29. The history of the war against ragging in the campus reveals that there has been no determined and positive action. I have gone through the provisions of Kerala Prevention of Ragging Act. The offence is non-cognizable and bailable. The system cannot expect the impossible from the police force. If you expect them to fight against ragging on behalf of the sublime polity of this country, they have to be equipped with necessary legal weapons. It passes my comprehension as to why ragging continues to be a non-cognizable and bailable offence as per the schedule to the Code of Criminal Procedure without any specific provision in the Act itself. Determined action is required and the legislature must not be found wanting in arming and equipping the police with necessary legal weapons.
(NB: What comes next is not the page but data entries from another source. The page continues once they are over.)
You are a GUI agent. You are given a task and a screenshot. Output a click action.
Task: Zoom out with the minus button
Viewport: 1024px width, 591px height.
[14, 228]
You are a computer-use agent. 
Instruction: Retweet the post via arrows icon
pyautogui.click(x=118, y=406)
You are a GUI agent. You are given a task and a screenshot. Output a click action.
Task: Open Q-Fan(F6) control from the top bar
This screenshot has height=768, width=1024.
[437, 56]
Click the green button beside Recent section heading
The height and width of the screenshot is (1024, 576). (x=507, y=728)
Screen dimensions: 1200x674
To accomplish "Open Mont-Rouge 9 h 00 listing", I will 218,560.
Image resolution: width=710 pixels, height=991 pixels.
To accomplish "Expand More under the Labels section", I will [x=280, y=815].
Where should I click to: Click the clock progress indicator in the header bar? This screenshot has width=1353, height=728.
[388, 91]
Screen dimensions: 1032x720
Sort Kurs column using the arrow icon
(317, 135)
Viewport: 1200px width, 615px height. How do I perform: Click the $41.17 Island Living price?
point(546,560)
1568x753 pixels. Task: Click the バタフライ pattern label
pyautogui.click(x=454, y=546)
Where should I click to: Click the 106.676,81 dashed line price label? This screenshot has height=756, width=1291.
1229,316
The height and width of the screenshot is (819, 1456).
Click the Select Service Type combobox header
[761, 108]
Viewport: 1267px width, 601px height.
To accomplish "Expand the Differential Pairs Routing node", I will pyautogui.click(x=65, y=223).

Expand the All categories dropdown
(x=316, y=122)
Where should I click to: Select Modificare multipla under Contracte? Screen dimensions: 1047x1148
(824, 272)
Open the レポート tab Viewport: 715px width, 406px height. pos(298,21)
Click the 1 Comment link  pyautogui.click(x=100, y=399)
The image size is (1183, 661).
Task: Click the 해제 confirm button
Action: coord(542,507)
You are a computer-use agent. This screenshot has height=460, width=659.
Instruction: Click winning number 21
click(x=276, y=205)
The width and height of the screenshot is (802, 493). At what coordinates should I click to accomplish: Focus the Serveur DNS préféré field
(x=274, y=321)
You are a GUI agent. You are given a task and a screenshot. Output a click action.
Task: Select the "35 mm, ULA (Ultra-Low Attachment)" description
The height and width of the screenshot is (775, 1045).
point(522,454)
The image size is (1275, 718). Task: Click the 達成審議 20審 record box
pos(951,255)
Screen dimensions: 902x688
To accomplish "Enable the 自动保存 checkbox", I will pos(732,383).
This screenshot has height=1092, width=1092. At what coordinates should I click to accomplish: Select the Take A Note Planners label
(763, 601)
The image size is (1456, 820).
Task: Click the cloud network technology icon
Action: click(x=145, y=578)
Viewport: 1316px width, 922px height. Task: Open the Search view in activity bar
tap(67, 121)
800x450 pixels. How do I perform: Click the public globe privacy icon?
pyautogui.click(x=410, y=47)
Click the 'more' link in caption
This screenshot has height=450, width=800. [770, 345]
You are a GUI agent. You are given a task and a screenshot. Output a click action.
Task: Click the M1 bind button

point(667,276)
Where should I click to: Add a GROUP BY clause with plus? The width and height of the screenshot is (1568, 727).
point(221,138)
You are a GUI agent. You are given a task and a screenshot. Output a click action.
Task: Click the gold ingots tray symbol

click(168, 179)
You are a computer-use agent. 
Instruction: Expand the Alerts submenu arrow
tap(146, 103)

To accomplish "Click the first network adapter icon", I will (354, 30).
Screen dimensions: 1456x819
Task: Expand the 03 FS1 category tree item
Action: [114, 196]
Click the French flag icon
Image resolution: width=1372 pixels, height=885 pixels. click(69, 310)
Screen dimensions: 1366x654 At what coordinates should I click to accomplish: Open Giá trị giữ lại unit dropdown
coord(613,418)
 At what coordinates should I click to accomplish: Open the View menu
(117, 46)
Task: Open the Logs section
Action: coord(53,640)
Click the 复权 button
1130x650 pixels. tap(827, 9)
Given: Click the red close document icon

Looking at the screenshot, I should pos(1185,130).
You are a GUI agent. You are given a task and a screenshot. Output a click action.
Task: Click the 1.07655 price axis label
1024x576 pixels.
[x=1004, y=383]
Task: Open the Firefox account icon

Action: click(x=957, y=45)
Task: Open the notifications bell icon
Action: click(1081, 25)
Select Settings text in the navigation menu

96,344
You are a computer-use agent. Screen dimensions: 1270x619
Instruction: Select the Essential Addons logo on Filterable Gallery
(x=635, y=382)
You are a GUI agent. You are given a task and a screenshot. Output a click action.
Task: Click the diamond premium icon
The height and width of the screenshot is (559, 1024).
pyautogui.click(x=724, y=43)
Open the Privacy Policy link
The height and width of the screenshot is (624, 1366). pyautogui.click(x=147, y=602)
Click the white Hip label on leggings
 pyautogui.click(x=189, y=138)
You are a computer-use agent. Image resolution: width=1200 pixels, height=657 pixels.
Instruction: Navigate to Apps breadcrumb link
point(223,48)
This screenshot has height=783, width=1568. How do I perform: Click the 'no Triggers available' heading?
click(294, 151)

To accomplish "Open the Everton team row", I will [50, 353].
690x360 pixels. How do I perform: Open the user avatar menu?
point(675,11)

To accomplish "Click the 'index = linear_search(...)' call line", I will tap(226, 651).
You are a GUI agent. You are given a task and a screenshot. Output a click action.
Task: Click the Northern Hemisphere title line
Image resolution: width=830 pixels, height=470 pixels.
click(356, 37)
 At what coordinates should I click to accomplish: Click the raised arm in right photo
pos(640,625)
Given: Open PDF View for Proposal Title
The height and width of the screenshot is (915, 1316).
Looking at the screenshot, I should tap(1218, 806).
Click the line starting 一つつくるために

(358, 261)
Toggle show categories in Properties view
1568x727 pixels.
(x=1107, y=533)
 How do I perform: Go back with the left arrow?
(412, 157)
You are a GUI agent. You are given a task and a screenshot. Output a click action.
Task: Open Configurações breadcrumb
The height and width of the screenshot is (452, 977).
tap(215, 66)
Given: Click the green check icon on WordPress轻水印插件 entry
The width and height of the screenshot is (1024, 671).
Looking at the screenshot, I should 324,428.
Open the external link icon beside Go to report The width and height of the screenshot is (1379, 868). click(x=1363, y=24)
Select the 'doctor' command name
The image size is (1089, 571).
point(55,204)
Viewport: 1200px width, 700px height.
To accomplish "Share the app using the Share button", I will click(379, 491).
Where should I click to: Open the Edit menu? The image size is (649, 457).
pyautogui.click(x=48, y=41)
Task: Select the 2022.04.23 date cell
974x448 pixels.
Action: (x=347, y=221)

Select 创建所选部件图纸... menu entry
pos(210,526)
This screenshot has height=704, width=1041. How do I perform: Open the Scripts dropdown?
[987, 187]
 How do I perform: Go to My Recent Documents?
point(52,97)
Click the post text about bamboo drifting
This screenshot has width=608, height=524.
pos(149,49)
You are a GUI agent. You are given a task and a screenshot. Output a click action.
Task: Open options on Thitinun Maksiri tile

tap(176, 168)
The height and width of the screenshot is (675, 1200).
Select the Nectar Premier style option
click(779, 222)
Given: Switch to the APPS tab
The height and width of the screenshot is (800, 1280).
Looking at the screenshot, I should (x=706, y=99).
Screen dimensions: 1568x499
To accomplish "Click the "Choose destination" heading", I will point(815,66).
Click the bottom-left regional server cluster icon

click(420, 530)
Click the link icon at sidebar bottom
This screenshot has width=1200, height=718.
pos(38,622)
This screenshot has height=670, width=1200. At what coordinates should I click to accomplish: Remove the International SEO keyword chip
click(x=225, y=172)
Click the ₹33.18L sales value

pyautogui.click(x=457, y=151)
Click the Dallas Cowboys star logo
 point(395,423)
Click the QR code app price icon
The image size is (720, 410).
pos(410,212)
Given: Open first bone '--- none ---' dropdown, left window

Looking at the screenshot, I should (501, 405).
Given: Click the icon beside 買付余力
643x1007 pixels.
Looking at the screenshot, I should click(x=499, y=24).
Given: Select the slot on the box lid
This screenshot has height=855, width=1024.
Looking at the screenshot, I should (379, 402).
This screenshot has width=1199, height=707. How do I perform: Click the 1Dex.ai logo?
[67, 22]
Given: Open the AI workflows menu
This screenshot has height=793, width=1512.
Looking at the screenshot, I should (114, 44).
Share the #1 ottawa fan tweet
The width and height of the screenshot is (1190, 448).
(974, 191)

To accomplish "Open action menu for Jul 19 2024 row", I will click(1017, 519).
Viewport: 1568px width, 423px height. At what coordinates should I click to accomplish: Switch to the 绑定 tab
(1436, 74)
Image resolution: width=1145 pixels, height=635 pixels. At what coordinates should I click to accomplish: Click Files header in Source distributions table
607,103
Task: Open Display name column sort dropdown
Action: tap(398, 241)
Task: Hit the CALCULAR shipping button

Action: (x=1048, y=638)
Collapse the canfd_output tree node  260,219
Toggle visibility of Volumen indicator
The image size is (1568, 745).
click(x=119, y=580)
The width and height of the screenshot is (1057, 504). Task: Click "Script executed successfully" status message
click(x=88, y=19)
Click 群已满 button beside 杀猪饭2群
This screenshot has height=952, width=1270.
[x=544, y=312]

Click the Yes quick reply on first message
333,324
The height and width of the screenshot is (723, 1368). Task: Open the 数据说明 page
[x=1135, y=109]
The arms of the State - Legislature, Executive and Judiciary, cannot be found wanting in the efforts to prevent such vice in our campuses.


30. The learned D.G.P. submits that the State is seriously thinking of giving more teeth to the provisions of the Kerala Prohibition of Ragging Act, 1996 so that the police can intervene effectively. Campuses are not zones which are out of bounds for law and law enforcement functionaries. A system cannot lull itself into complacency in the name of academic independence. Academic independence must be in the realm of thought and not in perpetrating such shameless practices that go on unabated within the campuses. There cannot be any haven in this country where law cannot enter. Be it campus, temple, church or mosque the message must go loud and clear, that law shall enter and prevent and prosecute crimes, when it becomes essential. I except that the State shall, as promised by the learned D.G.P., take effective action so that atleast in Kerala we can in the near future, within a period of five years at any rate see the end of this pernicious practice in the academic campus. This bail applicable is, in these circumstances, dismissed.